BEC Chairman Leslie Miller
By SANCHESKA BROWN
Tribune Staff Reporter
AFTER he recently told reporters he will likely not have his job for much longer, Bahamas Electricity Corporation Executive Chairman Leslie Miller yesterday said he understands a new board of directors will be in place in “about two weeks”.
Mr Miller told The Tribune that while no one has said anything to him about being replaced, he has been reliably informed that the transition board is already being formed and will be in place before the end of the month.
Last week, the government announced it had selected American company PowerSecure International as the new management company for BEC, giving it a five-year contract to oversee generation and transmission/distribution.
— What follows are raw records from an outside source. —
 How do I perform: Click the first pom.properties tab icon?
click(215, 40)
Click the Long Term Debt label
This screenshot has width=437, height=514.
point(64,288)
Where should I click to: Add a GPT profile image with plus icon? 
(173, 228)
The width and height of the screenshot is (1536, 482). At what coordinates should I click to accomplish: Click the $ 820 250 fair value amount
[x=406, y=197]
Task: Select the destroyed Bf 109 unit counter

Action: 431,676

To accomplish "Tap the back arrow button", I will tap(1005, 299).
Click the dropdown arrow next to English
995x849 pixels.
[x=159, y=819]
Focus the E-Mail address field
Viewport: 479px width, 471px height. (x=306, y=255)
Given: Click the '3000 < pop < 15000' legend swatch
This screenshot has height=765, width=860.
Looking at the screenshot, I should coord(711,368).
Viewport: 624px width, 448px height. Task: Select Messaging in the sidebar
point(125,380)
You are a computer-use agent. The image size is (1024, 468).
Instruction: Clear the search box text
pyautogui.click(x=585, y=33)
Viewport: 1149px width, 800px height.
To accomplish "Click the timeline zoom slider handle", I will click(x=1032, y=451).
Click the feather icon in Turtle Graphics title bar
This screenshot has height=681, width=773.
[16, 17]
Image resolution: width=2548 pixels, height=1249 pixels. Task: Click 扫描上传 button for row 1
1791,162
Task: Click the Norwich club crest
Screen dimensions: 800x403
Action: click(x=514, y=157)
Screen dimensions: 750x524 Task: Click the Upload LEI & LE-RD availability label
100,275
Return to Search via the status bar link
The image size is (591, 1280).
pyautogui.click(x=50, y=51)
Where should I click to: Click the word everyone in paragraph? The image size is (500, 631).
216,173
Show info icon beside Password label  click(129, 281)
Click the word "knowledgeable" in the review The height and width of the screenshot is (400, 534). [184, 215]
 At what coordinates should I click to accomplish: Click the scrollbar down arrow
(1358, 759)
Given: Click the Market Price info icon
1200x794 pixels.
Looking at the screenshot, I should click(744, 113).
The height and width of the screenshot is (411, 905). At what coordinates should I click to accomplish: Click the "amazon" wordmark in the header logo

According to an internal memo from BEC General Manager Kevin Basden, obtained by The Tribune, a new board of directors will be selected to “assist in negotiating with PowerSecure to bring to fruition a management contract in the best interest of all parties.”
The memo, which was distributed to BEC management on May 1, said “in the meantime, BEC will continue to function under its existing executive management team.”
Mr Miller said he never received the memo, but was told by Mr Basden that the transition board would not be in place for another two months but now he said, “two months has turned into weeks.”
“I understand it will be very soon. I don’t mind if you are going to get rid of me,” Mr Miller said. “But you can’t have me just sitting around waiting. Let me know if that’s what you (are) going to do.
“I don’t know who is going to be on this new board, but I know it isn’t me. For it to be a good, energetic board, they would need a mix of our people and PowerSecure’s people. I just want them to say something, let me know what you going to do, so I could do what I have to do. I know this (appointment) wasn’t forever, so I am not upset. I just want what is in the best interest of the people.”
In an earlier interview, Mr Miller said if he were removed as executive chairman of BEC, he would be disappointed about not being able to help poor people who often call him for help.
During his tenure as chairman, Mr Miller has been involved in a series of controversial incidents, including public spats with BEC’s union leaders, and the revelation that he and his family-owned business owed BEC more than $100,000.
Union leaders have repeatedly called for him to be fired.